Data entries:
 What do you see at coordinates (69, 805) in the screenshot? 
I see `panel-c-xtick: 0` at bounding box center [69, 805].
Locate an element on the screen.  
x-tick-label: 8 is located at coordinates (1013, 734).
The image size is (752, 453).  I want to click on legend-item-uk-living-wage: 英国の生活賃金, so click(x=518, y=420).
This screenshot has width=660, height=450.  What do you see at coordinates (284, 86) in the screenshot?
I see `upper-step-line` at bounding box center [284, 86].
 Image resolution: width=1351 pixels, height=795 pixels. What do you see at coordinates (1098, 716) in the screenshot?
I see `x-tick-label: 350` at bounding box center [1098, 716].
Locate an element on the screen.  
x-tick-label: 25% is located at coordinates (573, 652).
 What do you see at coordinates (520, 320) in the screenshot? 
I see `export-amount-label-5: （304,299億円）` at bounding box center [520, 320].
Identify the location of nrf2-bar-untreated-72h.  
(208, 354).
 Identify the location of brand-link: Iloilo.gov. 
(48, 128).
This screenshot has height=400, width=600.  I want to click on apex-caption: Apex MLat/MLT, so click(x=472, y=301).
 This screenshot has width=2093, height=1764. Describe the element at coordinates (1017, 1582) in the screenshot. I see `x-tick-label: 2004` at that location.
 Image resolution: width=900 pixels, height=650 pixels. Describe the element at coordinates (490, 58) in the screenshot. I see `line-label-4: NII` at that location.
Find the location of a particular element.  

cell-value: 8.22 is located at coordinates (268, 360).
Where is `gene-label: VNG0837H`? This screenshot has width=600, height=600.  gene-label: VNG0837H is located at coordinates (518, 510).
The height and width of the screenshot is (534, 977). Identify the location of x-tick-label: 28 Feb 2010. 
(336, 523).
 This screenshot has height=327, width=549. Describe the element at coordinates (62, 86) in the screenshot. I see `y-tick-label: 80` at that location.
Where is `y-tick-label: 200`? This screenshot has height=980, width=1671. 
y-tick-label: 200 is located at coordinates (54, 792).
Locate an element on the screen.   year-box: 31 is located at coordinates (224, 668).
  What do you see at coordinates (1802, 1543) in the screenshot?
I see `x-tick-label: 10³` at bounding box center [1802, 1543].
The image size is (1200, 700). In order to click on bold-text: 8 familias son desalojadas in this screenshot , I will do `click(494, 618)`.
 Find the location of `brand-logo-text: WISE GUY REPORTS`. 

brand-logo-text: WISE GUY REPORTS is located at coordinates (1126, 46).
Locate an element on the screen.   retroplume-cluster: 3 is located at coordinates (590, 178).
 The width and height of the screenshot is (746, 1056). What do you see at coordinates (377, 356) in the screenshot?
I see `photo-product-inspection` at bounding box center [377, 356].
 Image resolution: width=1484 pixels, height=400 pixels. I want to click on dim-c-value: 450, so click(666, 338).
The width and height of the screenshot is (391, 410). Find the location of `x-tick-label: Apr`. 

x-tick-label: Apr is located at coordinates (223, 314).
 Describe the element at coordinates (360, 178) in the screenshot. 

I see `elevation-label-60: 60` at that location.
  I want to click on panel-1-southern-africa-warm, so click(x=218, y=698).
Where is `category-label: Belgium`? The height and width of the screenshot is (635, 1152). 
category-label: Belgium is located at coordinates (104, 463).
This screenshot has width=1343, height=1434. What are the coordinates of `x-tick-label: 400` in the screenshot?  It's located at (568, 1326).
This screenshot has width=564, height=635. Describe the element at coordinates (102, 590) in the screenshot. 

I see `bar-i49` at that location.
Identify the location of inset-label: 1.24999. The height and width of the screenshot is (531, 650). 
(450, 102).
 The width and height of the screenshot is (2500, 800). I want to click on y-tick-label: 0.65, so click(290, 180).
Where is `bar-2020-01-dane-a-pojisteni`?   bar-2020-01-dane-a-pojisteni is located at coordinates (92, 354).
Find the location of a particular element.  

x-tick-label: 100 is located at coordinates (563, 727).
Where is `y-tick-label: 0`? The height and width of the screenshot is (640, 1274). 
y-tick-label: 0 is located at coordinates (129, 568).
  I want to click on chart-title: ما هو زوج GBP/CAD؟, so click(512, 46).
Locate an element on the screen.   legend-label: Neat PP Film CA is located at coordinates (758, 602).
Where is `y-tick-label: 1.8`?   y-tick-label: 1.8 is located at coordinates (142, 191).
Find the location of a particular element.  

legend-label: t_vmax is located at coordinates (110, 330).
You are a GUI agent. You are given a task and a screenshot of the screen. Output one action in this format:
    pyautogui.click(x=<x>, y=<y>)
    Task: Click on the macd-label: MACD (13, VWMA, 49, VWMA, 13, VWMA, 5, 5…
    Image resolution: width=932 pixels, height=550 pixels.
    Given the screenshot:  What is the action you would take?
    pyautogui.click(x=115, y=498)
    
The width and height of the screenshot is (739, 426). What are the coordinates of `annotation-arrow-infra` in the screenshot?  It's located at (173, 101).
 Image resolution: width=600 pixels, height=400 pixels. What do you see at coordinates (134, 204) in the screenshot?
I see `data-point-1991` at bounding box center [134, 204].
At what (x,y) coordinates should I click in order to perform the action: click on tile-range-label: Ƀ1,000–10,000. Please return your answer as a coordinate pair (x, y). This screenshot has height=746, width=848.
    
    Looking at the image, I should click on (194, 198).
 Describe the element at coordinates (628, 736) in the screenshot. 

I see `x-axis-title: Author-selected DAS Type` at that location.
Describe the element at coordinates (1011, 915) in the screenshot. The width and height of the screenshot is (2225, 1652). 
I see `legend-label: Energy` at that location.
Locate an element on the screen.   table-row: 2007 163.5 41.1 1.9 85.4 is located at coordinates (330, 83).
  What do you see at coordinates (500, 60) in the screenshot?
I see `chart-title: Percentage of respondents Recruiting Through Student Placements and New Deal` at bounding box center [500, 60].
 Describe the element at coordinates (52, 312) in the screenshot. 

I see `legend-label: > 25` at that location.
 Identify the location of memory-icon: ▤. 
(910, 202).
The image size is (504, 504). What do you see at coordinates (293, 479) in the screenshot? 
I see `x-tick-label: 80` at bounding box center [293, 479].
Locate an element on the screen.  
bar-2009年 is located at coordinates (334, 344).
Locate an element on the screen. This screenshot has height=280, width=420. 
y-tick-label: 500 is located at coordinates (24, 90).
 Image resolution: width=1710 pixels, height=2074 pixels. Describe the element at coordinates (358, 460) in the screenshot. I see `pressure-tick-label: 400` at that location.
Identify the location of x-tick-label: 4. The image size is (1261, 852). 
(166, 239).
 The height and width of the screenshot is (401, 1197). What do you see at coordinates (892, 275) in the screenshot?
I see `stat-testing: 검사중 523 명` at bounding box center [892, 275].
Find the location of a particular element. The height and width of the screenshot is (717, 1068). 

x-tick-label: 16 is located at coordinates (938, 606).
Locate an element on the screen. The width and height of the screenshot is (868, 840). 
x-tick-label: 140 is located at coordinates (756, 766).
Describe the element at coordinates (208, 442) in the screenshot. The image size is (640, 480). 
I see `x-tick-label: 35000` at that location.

Your task:
Print all of the rows above again, character for character, with nothing left out or changed.

Exercise response:
 What do you see at coordinates (69, 805) in the screenshot? 
I see `panel-c-xtick: 0` at bounding box center [69, 805].
Locate an element on the screen.  
x-tick-label: 8 is located at coordinates (1013, 734).
The image size is (752, 453).  I want to click on legend-item-uk-living-wage: 英国の生活賃金, so click(x=518, y=420).
This screenshot has width=660, height=450.  What do you see at coordinates (284, 86) in the screenshot?
I see `upper-step-line` at bounding box center [284, 86].
 Image resolution: width=1351 pixels, height=795 pixels. What do you see at coordinates (1098, 716) in the screenshot?
I see `x-tick-label: 350` at bounding box center [1098, 716].
Locate an element on the screen.  
x-tick-label: 25% is located at coordinates (573, 652).
 What do you see at coordinates (520, 320) in the screenshot? 
I see `export-amount-label-5: （304,299億円）` at bounding box center [520, 320].
Identify the location of nrf2-bar-untreated-72h.  
(208, 354).
 Identify the location of brand-link: Iloilo.gov. 
(48, 128).
This screenshot has height=400, width=600.  I want to click on apex-caption: Apex MLat/MLT, so click(x=472, y=301).
 This screenshot has width=2093, height=1764. Describe the element at coordinates (1017, 1582) in the screenshot. I see `x-tick-label: 2004` at that location.
 Image resolution: width=900 pixels, height=650 pixels. Describe the element at coordinates (490, 58) in the screenshot. I see `line-label-4: NII` at that location.
Find the location of a particular element.  

cell-value: 8.22 is located at coordinates (268, 360).
Where is `gene-label: VNG0837H`? This screenshot has width=600, height=600.  gene-label: VNG0837H is located at coordinates (518, 510).
The height and width of the screenshot is (534, 977). Identify the location of x-tick-label: 28 Feb 2010. 
(336, 523).
 This screenshot has height=327, width=549. Describe the element at coordinates (62, 86) in the screenshot. I see `y-tick-label: 80` at that location.
Where is `y-tick-label: 200`? This screenshot has height=980, width=1671. 
y-tick-label: 200 is located at coordinates (54, 792).
Locate an element on the screen.   year-box: 31 is located at coordinates (224, 668).
  What do you see at coordinates (1802, 1543) in the screenshot?
I see `x-tick-label: 10³` at bounding box center [1802, 1543].
The image size is (1200, 700). In order to click on bold-text: 8 familias son desalojadas in this screenshot , I will do `click(494, 618)`.
 Find the location of `brand-logo-text: WISE GUY REPORTS`. 

brand-logo-text: WISE GUY REPORTS is located at coordinates (1126, 46).
Locate an element on the screen.   retroplume-cluster: 3 is located at coordinates (590, 178).
 The width and height of the screenshot is (746, 1056). What do you see at coordinates (377, 356) in the screenshot?
I see `photo-product-inspection` at bounding box center [377, 356].
 Image resolution: width=1484 pixels, height=400 pixels. I want to click on dim-c-value: 450, so click(666, 338).
The width and height of the screenshot is (391, 410). Find the location of `x-tick-label: Apr`. 

x-tick-label: Apr is located at coordinates (223, 314).
 Describe the element at coordinates (360, 178) in the screenshot. 

I see `elevation-label-60: 60` at that location.
  I want to click on panel-1-southern-africa-warm, so click(x=218, y=698).
Where is `category-label: Belgium`? The height and width of the screenshot is (635, 1152). 
category-label: Belgium is located at coordinates (104, 463).
This screenshot has width=1343, height=1434. What are the coordinates of `x-tick-label: 400` in the screenshot?  It's located at (568, 1326).
This screenshot has width=564, height=635. Describe the element at coordinates (102, 590) in the screenshot. 

I see `bar-i49` at that location.
Identify the location of inset-label: 1.24999. The height and width of the screenshot is (531, 650). 
(450, 102).
 The width and height of the screenshot is (2500, 800). I want to click on y-tick-label: 0.65, so click(290, 180).
Where is `bar-2020-01-dane-a-pojisteni`?   bar-2020-01-dane-a-pojisteni is located at coordinates (92, 354).
Find the location of a particular element.  

x-tick-label: 100 is located at coordinates (563, 727).
Where is `y-tick-label: 0`? The height and width of the screenshot is (640, 1274). 
y-tick-label: 0 is located at coordinates (129, 568).
  I want to click on chart-title: ما هو زوج GBP/CAD؟, so click(512, 46).
Locate an element on the screen.   legend-label: Neat PP Film CA is located at coordinates (758, 602).
Where is `y-tick-label: 1.8`?   y-tick-label: 1.8 is located at coordinates (142, 191).
Find the location of a particular element.  

legend-label: t_vmax is located at coordinates (110, 330).
You are a GUI agent. You are given a task and a screenshot of the screen. Output one action in this format:
    pyautogui.click(x=<x>, y=<y>)
    Task: Click on the macd-label: MACD (13, VWMA, 49, VWMA, 13, VWMA, 5, 5…
    Image resolution: width=932 pixels, height=550 pixels.
    Given the screenshot:  What is the action you would take?
    pyautogui.click(x=115, y=498)
    
The width and height of the screenshot is (739, 426). What are the coordinates of `annotation-arrow-infra` in the screenshot?  It's located at (173, 101).
 Image resolution: width=600 pixels, height=400 pixels. What do you see at coordinates (134, 204) in the screenshot?
I see `data-point-1991` at bounding box center [134, 204].
At what (x,y) coordinates should I click in order to perform the action: click on tile-range-label: Ƀ1,000–10,000. Please return your answer as a coordinate pair (x, y). This screenshot has height=746, width=848.
    
    Looking at the image, I should click on (194, 198).
 Describe the element at coordinates (628, 736) in the screenshot. 

I see `x-axis-title: Author-selected DAS Type` at that location.
Describe the element at coordinates (1011, 915) in the screenshot. The width and height of the screenshot is (2225, 1652). 
I see `legend-label: Energy` at that location.
Locate an element on the screen.   table-row: 2007 163.5 41.1 1.9 85.4 is located at coordinates (330, 83).
  What do you see at coordinates (500, 60) in the screenshot?
I see `chart-title: Percentage of respondents Recruiting Through Student Placements and New Deal` at bounding box center [500, 60].
 Describe the element at coordinates (52, 312) in the screenshot. 

I see `legend-label: > 25` at that location.
 Identify the location of memory-icon: ▤. 
(910, 202).
The image size is (504, 504). What do you see at coordinates (293, 479) in the screenshot? 
I see `x-tick-label: 80` at bounding box center [293, 479].
Locate an element on the screen.  
bar-2009年 is located at coordinates (334, 344).
Locate an element on the screen. This screenshot has height=280, width=420. 
y-tick-label: 500 is located at coordinates (24, 90).
 Image resolution: width=1710 pixels, height=2074 pixels. Describe the element at coordinates (358, 460) in the screenshot. I see `pressure-tick-label: 400` at that location.
Identify the location of x-tick-label: 4. The image size is (1261, 852). 
(166, 239).
 The height and width of the screenshot is (401, 1197). What do you see at coordinates (892, 275) in the screenshot?
I see `stat-testing: 검사중 523 명` at bounding box center [892, 275].
Find the location of a particular element. The height and width of the screenshot is (717, 1068). 

x-tick-label: 16 is located at coordinates (938, 606).
Locate an element on the screen. The width and height of the screenshot is (868, 840). 
x-tick-label: 140 is located at coordinates (756, 766).
Describe the element at coordinates (208, 442) in the screenshot. The image size is (640, 480). 
I see `x-tick-label: 35000` at that location.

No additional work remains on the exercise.